Regarding thromboembolic risk specifically in UC patients treated with tofacitinib, the
results of a recent post-hoc analysis showed that during tofacitinib treatment one patient
had venous thromboembolism [incidence rate, patients with events/100 patient-years: 0.04;
(0.00-0.23)] and four had pulmonary embolism [0.16 (0.04- 0.41)] at a dose of 10 mg
predominantly, with risk factors for venous thromboembolism (24). Although data concerning UC
patients are still limited, the results of the above-mentioned clinical trial in rheumatoid
arthritis are relevant for any therapeutic indication.

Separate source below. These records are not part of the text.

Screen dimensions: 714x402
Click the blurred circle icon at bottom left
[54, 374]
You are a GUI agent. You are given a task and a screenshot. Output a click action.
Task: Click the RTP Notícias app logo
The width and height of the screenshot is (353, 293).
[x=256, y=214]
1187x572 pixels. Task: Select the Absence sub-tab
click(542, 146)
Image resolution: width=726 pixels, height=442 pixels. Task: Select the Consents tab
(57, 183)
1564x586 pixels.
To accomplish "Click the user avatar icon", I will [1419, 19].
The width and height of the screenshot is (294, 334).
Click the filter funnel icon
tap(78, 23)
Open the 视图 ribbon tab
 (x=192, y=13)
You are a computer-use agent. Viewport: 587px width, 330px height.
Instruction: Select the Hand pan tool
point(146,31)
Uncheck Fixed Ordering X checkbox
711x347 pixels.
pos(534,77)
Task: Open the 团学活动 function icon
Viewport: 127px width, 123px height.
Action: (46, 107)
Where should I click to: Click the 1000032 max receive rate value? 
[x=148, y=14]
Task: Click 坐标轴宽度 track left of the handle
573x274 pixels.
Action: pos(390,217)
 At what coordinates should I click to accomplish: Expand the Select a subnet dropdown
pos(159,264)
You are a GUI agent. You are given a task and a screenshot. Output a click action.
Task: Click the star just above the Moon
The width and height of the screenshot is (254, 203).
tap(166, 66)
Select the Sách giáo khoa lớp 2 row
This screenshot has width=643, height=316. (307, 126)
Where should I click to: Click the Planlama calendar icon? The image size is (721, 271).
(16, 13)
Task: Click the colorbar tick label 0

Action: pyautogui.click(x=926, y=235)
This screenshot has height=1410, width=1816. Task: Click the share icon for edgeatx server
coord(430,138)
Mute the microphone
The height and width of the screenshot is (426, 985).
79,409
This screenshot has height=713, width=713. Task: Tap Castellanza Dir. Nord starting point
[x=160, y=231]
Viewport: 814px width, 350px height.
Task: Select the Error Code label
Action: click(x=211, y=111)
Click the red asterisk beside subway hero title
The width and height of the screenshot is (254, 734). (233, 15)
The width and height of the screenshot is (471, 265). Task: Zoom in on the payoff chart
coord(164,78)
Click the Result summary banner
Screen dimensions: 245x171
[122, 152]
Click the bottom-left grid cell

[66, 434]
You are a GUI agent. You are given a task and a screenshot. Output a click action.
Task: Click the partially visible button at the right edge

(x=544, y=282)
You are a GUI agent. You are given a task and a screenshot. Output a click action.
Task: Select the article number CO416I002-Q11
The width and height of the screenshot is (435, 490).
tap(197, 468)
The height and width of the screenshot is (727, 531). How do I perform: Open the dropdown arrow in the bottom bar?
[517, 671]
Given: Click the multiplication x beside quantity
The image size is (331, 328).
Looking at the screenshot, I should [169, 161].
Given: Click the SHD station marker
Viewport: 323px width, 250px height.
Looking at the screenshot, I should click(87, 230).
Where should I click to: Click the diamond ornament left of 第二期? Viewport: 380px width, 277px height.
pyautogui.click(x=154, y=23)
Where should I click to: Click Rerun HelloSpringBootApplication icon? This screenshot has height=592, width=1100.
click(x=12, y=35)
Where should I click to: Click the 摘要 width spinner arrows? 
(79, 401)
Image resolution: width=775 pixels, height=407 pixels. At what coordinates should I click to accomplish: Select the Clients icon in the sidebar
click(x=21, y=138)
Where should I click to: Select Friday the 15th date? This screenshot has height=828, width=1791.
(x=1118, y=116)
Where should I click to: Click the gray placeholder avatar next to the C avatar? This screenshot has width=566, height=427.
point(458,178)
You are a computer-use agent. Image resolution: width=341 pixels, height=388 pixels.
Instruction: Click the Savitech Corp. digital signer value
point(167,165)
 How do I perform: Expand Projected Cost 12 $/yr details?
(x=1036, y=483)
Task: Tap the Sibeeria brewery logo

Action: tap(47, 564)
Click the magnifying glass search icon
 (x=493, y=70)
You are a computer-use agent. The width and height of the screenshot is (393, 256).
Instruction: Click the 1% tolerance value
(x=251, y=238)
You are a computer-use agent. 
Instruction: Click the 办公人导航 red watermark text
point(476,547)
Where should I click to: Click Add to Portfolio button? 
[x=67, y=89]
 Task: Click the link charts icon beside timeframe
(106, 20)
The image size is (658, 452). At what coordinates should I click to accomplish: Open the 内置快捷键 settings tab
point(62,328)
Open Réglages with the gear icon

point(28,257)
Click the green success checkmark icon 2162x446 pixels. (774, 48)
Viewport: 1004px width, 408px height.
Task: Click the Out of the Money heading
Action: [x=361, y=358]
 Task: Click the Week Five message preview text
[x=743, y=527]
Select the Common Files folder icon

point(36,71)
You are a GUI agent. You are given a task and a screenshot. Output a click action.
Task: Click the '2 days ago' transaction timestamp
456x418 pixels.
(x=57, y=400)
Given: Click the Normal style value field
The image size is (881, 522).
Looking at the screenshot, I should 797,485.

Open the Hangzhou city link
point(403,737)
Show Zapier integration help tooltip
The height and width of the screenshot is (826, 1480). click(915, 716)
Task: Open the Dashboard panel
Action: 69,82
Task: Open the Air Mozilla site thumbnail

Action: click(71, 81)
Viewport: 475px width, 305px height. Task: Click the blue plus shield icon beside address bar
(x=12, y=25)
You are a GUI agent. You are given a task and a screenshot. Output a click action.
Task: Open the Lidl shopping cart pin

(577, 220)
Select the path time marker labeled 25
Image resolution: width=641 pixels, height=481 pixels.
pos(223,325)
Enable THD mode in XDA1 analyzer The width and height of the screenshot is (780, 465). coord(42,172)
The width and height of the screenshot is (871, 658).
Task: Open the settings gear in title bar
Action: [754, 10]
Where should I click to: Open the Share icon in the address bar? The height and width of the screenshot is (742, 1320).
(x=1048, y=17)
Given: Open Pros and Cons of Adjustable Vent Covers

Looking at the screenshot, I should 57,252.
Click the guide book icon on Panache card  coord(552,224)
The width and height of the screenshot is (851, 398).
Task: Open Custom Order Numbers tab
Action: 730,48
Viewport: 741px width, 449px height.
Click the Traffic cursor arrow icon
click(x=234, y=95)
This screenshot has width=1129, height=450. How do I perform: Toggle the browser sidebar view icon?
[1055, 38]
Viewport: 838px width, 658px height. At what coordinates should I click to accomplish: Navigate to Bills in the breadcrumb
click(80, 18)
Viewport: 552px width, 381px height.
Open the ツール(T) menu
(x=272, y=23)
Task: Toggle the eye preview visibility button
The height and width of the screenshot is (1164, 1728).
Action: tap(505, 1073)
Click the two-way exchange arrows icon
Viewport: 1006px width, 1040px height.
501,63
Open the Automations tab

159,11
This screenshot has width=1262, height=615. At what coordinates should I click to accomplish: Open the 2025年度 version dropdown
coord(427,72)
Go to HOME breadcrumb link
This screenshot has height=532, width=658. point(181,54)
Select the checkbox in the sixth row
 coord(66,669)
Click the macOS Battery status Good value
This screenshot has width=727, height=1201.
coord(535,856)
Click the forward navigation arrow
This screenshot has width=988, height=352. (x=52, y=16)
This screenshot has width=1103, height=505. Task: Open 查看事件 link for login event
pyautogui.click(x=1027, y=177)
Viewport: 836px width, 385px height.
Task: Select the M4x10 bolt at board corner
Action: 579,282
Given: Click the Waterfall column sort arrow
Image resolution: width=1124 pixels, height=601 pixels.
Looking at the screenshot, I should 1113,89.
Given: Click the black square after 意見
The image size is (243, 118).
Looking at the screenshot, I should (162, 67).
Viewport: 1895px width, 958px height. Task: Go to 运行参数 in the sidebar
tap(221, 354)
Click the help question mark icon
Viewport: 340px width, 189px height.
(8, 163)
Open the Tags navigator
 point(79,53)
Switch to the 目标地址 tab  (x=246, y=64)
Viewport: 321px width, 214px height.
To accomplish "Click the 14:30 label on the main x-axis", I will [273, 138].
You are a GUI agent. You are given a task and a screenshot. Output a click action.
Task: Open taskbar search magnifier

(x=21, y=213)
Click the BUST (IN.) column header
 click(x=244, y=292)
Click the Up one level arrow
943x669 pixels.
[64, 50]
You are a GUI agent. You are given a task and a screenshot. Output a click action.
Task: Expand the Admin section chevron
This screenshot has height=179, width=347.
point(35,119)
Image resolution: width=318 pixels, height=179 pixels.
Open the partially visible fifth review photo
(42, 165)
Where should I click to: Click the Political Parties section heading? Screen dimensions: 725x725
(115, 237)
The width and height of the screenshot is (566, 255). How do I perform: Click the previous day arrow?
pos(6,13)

Other drugs that inhibit the JAK-STAT pathway, such as baricitinib, ruxolitinib, and
upadacitinib, have also been associated with an increased incidence of venous
thromboembolism. However, the mechanism leading to these events is not known (25). Therefore,
a possible class effect of JAK inhibitors in the development of these events cannot be ruled
out. Moreover, other JAK inhibitors (pefacitinib, filgotinib and pacritinib) are currently
being studied in phase 3 clinical trials in rheumatoid arthritis, atopic dermatitis, Crohn's
disease and myelofibrosis (26-28). Because safety data on these new drugs are very limited,
both regulatory agencies and clinical researchers have shown great concern about their
thromboembolic risk. Therefore, it is clear that new studies are required to evaluate the
safety of these new drugs.
This is an utmost need is order to offer these drugs to patients under the safest
circumstances.
In summary, the pathophysiological mechanism that leads to an increased thromboembolic event
in patients treated with tofacitinib or other JAK inhibitors is not currently known.
Therefore, despite being effective and rapid drugs, their use has been restricted, since it
is not known what would be the effective preventive antiplatelet or anticoagulation
treatment, for example, to avoid thromboembolic events in these patients. This not only
affects tofacitinib but may also involve the other JAK inhibitor drugs that will be approved
for inflammatory bowel disease (or for other diseases) in the future. In this line, our
project has an ambitious objective: to characterize in-depth this adverse event by studying
the alterations in haemostasis. To that aim, the effect of tofacitinib on the general
haemostatic profile (i.e., coagulation, platelet aggregation and activation) will be studied
in vivo in patients with UC in the short and long term (baseline, 3 and 12 month follow-up).
Finally, it is highly probable that from the results obtained in the present project
significant advances will be achieved in the knowledge of the molecular mechanisms involved
in the appearance of venous thromboembolism caused by exposure to tofacitinib. Therefore,
this will allow, in clinical practice, to adopt effective pharmacological measures and
facilitate prevention strategies to reduce the onset of these complications. Furthermore, it
is expected that the results obtained can be extrapolated to other JAK inhibitor drugs of the
same family, due to the possible class effect.